From a quick trip to teh Googelz what seem like synonyms refer to different classes of assets.


I really dislike boilerplate. It typically covers anyone who has ever lived, when all you want is for it to cover YOU.
Preach brother!

Ivan Viehoff
2013-Dec-02, 05:09 PM
Pay a professional to prepare the Will, this is probably the most important document your friend will make. Homemade Wills can be a minefield, most of the ones I see have some flaw in them and often the estate does not pass to the people the granter wanted, or they are invalid and intestacy takes over.
Cheap lawyers can make bad mistakes, and it is a question of what you can afford vs what you can research and get right yourself.

When my cycling club tried to convert itself into a company, my predecessors paid some cheap lawyers to draft the company documents. I came into the committee between the drafting of these and the company formation, and a few hours research with the relevant statute and some other materials revealed to me the lawyers had made a complete mess of it, including making the one mistake we had been at particular pains to avoid. It took me a long time to redraft them, and we couldn't possibly have afforded a lawyer to do that quantity of drafting. I doubt they are perfect, but they are a lot better than we could have afforded to pay a lawyer to do. We aren't just a normal off-the-shelf company, not at all.

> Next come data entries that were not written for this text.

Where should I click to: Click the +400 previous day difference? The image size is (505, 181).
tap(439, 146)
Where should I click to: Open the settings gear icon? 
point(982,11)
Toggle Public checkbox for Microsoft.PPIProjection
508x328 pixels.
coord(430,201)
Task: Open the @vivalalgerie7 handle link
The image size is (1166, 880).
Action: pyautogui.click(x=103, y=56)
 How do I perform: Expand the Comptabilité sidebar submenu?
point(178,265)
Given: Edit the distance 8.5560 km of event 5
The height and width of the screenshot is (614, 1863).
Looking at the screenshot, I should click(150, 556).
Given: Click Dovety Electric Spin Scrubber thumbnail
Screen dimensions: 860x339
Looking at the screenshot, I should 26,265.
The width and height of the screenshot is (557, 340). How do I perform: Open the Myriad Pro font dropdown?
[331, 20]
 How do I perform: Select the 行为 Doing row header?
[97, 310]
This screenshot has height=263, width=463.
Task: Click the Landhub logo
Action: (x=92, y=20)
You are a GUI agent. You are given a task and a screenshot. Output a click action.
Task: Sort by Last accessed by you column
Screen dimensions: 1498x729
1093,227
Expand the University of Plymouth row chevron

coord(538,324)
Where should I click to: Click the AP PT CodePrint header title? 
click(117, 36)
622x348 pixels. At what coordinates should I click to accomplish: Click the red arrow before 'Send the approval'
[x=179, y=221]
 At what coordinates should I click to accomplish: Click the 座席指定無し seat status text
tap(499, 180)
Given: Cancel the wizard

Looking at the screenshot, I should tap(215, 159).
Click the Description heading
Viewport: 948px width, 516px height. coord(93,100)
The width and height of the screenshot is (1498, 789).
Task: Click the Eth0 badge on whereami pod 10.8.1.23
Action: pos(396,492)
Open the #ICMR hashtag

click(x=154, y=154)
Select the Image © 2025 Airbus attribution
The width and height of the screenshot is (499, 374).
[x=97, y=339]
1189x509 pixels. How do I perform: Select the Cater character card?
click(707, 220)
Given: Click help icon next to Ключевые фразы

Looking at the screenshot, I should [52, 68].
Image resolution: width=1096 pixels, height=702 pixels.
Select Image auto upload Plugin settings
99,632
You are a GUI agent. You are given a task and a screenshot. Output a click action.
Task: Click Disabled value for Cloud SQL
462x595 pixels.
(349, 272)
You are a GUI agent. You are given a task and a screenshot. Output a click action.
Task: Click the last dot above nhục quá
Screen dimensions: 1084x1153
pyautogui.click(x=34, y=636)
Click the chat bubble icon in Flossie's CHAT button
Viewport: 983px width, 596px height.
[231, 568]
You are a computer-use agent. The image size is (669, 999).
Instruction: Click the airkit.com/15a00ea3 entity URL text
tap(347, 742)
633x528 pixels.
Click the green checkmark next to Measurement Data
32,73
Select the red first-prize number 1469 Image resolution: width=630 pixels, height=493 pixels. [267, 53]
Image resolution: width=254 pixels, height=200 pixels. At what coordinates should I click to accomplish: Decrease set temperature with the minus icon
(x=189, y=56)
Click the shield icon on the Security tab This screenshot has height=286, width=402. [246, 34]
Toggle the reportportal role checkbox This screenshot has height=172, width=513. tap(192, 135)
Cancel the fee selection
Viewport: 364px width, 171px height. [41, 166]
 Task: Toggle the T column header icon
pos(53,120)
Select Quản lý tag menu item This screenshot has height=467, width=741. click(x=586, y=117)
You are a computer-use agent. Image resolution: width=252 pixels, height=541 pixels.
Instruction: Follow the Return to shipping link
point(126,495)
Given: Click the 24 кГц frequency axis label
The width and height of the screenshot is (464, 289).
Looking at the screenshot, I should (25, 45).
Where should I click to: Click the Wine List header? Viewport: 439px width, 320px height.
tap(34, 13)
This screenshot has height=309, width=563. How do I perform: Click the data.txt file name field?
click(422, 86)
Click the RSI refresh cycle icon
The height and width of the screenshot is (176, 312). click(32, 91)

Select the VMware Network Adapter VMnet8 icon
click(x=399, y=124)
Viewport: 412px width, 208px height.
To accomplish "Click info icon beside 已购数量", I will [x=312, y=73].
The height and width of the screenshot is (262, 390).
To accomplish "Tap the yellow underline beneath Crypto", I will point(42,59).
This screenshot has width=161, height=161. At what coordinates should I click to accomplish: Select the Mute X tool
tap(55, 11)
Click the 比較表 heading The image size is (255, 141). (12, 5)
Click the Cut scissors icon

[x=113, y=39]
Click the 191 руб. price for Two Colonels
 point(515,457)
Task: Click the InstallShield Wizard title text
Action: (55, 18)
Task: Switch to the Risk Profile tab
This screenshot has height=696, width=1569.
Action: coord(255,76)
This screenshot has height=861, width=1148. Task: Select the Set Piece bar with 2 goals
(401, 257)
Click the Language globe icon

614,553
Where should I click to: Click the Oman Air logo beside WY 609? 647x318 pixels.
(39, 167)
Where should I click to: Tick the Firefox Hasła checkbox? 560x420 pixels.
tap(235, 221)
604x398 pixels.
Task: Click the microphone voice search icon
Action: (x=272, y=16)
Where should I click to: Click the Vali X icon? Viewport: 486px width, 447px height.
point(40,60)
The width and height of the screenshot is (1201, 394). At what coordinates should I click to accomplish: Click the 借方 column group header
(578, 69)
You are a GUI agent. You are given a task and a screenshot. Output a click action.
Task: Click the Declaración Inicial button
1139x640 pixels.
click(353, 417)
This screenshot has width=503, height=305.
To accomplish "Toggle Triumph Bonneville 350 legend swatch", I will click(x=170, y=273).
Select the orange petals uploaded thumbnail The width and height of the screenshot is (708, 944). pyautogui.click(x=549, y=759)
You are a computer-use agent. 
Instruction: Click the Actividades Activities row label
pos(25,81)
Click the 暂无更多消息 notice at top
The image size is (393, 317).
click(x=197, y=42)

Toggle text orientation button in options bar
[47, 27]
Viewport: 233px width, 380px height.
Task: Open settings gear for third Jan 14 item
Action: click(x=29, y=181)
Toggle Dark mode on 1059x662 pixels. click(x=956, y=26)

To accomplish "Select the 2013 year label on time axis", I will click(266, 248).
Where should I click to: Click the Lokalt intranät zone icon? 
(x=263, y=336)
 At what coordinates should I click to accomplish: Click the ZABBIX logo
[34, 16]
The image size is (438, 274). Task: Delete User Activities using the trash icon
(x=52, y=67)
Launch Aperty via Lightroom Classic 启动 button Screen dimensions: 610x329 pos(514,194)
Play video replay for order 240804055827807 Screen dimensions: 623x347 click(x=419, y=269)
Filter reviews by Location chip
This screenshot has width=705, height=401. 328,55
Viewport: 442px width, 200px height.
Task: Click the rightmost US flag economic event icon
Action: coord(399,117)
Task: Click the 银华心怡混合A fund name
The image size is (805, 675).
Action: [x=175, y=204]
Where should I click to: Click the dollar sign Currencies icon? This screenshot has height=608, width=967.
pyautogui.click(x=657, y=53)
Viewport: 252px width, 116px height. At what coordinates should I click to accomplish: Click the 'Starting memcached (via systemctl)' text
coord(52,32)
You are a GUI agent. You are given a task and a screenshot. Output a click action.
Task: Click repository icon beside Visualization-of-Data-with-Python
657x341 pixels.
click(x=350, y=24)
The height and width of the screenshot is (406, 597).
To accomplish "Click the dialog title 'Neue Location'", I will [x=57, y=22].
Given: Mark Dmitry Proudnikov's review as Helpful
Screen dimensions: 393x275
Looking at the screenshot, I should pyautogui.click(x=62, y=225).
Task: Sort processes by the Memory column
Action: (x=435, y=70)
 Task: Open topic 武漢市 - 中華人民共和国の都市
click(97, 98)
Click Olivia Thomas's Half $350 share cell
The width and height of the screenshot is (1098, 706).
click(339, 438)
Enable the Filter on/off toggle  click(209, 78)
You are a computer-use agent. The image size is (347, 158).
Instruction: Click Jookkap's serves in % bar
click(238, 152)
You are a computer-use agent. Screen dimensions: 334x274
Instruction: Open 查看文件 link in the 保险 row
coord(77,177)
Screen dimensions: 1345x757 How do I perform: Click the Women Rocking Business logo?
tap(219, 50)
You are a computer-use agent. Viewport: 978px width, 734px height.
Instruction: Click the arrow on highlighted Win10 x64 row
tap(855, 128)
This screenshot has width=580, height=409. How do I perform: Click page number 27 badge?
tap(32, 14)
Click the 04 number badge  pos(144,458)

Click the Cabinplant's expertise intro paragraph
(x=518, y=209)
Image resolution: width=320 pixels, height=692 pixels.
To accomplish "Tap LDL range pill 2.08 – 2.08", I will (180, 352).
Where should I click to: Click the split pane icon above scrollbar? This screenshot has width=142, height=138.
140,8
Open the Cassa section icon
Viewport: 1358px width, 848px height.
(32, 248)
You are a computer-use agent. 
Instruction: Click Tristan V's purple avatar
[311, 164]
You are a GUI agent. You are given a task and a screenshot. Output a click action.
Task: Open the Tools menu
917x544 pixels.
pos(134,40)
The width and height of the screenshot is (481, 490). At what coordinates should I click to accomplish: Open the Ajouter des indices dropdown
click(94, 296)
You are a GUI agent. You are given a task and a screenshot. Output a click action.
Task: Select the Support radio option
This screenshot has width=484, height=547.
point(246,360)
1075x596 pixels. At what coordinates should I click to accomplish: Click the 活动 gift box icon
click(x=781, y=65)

I drafted my own will. I didn't want to do anything complicated, and it sufficed to obtain materials on how to draft a will in the relevant jurisdiction and implement the simple clauses within that framework. But I wasn't doing anything more complicated than I could be reasonably sure was within the scope of the clauses I was drafting. There really was no need to employ a pro to do that. Avoiding tax, setting up trusts, you may well need some experts.

ToSeek
2013-Dec-03, 09:39 PM
What does "devise" mean in this context? My own personal will uses the phrase "wherever situated" . Is "whatsoever situate" an archaic version of that?

As Heid notes, bequeath and devise apply to two different kinds of property: bequeath to personal property and devise to real estate.

Trebuchet
2013-Dec-04, 01:21 AM
We need to get new wills done. And there are tons of places that will do it for you over the internet. One of these is LegalZoom, fronted by Robert Shapiro. I'd never do business with him because of one of his former clients.

Heid the Ba'
2013-Dec-05, 09:57 AM
Cheap lawyers can make bad mistakes, and it is a question of what you can afford vs what you can research and get right yourself.


But even cheap lawyers have indemnity insurance, if they screw up they are insured, if you screw up you aren't.